Twitch and its parent company Amazon were in hot water back in August, after the board of the Artist Rights Alliance (ARA), which includes Roseanne Cash and Tift Merritt, accused Amazon CEO Jeff Bezos of “willful blindness” toward Twitch’s streaming royalties. The RIAA and the Recording Academy have now joined more than a dozen groups in a scathing letter to Bezos, where they accuse Twitch of failing to secure proper synch and mechanical licenses for its recently launched Soundtrack tool, while allegedly “allowing and enabling its streamers to use our respective members’ music without authorization, in violation of Twitch’s music guidelines.”
This letter was obtained by Variety, who report that the National Music Publishers Association, the Music Managers Forum, the American Association of Independent Music, SAG-AFTRA are among the groups who have signed the letter. “Twitch appears to do nothing in response to the thousands of notices of music infringement that it has received nor does it currently even acknowledge that it received them, as it has done in the past,” the letter reads.
The soundtrack tool mentioned in the letter allows the use of licensed music for millions of songs from certain independent labels, but the service lacks deals with all three majors, Sony Music, Warner Music Group and Universal Music Group, many publishers and other rights-holders. The authors of the letter allege that neither synch nor mechanical licenses are necessary for this tool, which they further allege still has unlicensed music. Twitch and Amazon have both denied the claims.

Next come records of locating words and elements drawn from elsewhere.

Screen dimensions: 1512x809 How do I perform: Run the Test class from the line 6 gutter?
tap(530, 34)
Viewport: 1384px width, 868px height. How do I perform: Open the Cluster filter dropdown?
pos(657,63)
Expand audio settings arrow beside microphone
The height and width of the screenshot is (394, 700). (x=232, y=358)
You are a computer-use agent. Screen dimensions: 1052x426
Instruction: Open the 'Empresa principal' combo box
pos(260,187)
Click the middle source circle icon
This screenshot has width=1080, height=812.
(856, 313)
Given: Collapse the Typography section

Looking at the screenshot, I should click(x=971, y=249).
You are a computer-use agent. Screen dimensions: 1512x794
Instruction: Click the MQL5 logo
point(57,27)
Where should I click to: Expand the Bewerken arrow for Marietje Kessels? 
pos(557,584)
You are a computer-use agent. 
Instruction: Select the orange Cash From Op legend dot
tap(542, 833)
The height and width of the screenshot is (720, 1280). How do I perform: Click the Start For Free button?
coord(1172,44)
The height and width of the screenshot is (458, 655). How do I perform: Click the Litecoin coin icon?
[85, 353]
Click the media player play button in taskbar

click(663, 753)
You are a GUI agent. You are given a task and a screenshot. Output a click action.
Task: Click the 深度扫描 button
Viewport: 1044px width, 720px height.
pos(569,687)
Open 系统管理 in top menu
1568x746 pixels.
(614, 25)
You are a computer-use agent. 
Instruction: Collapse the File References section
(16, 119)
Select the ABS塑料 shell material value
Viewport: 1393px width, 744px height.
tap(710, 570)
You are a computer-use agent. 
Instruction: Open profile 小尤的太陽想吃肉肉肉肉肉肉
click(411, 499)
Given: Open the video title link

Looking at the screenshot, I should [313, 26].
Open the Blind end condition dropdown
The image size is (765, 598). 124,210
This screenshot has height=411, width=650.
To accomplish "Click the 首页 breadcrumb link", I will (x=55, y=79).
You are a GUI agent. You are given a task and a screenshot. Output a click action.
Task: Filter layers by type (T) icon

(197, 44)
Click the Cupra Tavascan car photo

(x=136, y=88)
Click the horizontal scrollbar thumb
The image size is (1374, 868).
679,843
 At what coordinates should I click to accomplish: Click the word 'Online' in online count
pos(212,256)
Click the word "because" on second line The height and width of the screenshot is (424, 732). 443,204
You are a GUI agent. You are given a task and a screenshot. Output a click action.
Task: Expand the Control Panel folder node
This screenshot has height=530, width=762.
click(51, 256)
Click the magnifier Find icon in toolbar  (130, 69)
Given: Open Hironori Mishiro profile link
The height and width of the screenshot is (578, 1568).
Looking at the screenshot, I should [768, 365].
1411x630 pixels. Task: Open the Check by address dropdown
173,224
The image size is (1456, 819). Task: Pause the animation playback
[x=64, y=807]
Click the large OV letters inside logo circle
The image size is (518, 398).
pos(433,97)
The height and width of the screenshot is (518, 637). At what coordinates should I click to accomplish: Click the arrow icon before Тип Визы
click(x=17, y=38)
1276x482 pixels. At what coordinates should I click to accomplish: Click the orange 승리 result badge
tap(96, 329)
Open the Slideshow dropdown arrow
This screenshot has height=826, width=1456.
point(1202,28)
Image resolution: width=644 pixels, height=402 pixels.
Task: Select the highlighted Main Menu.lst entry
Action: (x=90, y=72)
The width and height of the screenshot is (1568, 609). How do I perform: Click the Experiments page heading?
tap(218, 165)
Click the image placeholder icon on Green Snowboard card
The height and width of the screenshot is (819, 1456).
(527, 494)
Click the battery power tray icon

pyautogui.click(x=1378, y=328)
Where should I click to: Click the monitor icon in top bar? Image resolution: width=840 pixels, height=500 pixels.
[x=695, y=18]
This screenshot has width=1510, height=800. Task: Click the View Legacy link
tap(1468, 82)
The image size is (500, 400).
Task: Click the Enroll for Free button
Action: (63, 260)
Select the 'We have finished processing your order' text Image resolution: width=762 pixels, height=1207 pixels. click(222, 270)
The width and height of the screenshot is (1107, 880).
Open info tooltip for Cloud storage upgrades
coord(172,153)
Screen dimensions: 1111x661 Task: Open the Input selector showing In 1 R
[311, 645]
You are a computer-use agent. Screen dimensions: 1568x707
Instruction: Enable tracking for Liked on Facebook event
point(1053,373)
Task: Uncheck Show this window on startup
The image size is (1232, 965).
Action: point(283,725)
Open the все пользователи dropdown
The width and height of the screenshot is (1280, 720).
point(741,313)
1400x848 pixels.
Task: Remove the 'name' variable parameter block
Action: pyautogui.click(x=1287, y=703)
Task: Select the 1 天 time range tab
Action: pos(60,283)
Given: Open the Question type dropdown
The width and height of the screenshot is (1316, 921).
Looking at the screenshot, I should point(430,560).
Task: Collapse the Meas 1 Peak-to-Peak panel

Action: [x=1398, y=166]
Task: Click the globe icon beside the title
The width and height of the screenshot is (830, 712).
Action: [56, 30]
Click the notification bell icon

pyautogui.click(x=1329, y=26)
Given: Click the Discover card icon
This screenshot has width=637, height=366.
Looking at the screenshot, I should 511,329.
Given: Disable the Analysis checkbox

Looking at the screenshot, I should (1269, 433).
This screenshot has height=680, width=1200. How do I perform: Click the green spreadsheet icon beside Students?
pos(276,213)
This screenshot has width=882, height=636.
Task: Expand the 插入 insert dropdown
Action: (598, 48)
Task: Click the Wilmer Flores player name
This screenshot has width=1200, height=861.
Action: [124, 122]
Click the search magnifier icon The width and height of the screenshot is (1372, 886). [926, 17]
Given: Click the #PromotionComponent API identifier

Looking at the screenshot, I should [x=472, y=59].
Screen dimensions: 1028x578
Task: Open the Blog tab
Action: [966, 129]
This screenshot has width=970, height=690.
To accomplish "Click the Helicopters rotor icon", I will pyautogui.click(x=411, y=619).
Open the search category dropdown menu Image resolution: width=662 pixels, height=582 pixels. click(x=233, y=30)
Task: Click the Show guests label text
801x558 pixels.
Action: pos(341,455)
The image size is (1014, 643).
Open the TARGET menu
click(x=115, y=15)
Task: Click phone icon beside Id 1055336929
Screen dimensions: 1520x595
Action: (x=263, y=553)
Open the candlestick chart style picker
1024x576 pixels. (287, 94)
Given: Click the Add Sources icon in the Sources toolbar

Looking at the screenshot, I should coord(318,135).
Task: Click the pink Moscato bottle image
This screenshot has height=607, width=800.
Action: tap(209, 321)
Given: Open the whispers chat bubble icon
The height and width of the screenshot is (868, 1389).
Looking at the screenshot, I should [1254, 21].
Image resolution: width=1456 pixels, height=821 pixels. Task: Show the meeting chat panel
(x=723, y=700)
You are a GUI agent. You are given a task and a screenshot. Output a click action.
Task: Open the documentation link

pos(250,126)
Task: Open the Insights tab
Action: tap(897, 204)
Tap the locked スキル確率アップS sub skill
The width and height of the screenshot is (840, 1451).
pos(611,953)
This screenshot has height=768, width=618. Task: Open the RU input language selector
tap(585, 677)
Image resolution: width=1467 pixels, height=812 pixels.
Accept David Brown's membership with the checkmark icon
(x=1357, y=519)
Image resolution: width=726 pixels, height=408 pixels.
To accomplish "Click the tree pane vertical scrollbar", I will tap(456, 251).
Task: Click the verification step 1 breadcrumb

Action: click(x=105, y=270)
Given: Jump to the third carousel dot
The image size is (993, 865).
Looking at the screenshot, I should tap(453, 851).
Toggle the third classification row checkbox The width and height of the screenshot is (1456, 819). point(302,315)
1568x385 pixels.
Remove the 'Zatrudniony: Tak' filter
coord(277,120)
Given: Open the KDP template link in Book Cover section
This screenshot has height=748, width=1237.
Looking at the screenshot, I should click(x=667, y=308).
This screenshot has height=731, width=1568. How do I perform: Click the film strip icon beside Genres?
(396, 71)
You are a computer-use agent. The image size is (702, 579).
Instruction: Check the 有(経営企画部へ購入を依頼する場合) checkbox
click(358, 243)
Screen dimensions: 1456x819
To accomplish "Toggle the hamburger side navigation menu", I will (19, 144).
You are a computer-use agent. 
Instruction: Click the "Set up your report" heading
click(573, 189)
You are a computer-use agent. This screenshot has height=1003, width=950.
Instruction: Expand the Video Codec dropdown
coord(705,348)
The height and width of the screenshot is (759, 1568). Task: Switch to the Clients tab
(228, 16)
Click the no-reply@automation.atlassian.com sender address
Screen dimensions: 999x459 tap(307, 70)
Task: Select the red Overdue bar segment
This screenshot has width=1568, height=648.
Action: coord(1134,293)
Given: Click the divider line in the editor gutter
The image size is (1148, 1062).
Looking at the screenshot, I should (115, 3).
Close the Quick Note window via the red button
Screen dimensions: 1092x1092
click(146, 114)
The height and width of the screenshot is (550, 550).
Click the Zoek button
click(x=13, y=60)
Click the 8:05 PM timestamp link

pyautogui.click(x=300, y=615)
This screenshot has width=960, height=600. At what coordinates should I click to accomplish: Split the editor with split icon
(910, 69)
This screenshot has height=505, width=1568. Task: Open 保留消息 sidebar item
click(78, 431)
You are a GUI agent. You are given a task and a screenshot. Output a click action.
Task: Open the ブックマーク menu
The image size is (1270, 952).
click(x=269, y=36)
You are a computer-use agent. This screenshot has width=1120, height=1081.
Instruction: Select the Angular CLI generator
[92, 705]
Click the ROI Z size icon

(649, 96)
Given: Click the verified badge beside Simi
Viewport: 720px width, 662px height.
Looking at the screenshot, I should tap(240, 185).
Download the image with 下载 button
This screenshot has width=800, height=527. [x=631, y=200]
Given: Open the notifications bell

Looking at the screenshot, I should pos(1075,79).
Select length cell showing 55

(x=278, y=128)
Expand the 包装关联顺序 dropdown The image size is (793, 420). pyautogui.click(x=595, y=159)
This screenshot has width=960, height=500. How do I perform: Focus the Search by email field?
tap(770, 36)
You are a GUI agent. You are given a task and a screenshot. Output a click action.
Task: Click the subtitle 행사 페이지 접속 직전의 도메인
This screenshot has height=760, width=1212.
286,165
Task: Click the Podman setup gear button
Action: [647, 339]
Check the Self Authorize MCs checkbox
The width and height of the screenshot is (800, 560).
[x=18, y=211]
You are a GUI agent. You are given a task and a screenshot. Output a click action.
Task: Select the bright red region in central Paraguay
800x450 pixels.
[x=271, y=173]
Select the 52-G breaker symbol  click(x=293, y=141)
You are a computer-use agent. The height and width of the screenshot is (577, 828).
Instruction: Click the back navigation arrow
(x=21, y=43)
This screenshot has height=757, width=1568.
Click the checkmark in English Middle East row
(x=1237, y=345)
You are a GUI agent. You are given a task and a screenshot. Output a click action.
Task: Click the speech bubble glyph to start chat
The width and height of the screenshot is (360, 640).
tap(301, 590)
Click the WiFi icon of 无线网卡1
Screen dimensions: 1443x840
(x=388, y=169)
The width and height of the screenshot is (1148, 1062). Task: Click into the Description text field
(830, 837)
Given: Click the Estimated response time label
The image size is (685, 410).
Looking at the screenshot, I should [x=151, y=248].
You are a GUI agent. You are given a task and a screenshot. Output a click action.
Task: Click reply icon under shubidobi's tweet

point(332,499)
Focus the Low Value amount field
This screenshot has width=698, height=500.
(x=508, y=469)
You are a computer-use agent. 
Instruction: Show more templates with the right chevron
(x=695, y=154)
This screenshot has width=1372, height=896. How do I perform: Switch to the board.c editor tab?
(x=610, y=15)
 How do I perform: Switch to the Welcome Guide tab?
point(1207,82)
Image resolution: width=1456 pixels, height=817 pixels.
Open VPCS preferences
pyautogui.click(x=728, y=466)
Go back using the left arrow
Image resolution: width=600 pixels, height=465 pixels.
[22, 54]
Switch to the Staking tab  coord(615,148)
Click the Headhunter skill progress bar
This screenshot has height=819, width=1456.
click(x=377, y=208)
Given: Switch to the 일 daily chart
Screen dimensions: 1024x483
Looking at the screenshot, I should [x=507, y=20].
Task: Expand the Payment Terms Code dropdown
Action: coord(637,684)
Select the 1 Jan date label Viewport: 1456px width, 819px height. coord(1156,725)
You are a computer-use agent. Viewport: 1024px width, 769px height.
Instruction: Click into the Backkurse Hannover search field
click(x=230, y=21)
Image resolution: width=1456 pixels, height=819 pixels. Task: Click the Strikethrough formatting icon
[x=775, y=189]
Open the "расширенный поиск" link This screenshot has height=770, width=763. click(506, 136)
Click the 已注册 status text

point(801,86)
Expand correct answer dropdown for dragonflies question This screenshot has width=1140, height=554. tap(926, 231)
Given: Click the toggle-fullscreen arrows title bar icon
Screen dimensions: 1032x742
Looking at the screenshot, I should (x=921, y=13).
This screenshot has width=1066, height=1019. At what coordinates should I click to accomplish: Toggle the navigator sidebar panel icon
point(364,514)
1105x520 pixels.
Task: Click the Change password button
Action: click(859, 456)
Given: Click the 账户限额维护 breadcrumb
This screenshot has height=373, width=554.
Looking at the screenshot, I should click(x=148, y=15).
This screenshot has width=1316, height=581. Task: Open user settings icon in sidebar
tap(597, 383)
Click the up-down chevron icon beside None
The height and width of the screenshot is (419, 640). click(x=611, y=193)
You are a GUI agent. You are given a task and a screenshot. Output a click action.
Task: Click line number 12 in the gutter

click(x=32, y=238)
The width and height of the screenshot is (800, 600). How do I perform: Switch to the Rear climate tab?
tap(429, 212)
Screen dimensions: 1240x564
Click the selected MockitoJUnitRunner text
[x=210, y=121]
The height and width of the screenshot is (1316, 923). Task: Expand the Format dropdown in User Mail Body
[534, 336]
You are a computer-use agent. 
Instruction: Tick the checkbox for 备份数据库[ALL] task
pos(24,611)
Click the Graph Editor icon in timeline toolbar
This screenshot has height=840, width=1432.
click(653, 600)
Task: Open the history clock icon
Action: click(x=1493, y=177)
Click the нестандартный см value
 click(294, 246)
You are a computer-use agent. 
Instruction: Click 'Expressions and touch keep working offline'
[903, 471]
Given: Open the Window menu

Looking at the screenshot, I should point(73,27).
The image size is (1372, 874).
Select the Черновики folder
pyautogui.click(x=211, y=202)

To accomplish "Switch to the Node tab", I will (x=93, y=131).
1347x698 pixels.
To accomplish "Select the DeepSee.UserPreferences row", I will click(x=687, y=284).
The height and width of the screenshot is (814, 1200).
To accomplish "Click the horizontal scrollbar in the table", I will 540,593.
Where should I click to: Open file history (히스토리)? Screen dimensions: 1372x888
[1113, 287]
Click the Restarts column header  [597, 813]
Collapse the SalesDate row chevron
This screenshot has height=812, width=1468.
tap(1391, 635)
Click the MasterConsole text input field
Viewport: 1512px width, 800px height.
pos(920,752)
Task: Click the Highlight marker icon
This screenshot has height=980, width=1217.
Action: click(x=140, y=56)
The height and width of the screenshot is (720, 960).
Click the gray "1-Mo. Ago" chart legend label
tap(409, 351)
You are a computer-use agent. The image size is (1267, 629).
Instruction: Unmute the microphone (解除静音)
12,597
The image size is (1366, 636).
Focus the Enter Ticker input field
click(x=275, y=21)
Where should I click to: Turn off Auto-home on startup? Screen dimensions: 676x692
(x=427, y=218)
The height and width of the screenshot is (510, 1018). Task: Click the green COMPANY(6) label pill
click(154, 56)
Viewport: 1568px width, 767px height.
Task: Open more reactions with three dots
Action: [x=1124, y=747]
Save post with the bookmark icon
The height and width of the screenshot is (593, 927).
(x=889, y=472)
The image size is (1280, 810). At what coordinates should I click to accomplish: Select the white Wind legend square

Twitch stated that Soundtrack is a fully licensed service, adding that they respond to each “valid” DMCA takedown notice. “Finally, let’s be absolutely clear, Twitch responds to each valid DMCA notification it receives by removing the allegedly infringing content expeditiously in compliance with DMCA requirements,” a Twitch rep responded.
RIAA chairman/CEO Mitch Glazier responded to their claims in another statement to Variety, alleging that their response “fails to show good faith with music creators.” He also alleged that the service “turn a blind eye” to the streamers who profit off of this practice.
“Twitch raises a lot of points – none of which address the questions in the letter. Instead, Twitch continues to turn a blind eye to the same users repeatedly violating the law while pocketing the proceeds of massive unlicensed uses of recorded music,” Glazier explained. “And Twitch’s claim that it responds to takedown requests it considers ‘valid’ fails to show good faith with music creators. Further, Twitch’s shifting of its responsibilities to artists who use the platform is certainly not the act of a company that genuinely wants to partner with creators. That’s why a broad coalition of organizations have united to call Twitch out on continuing to make available unlicensed recordings and compositions on its platform.”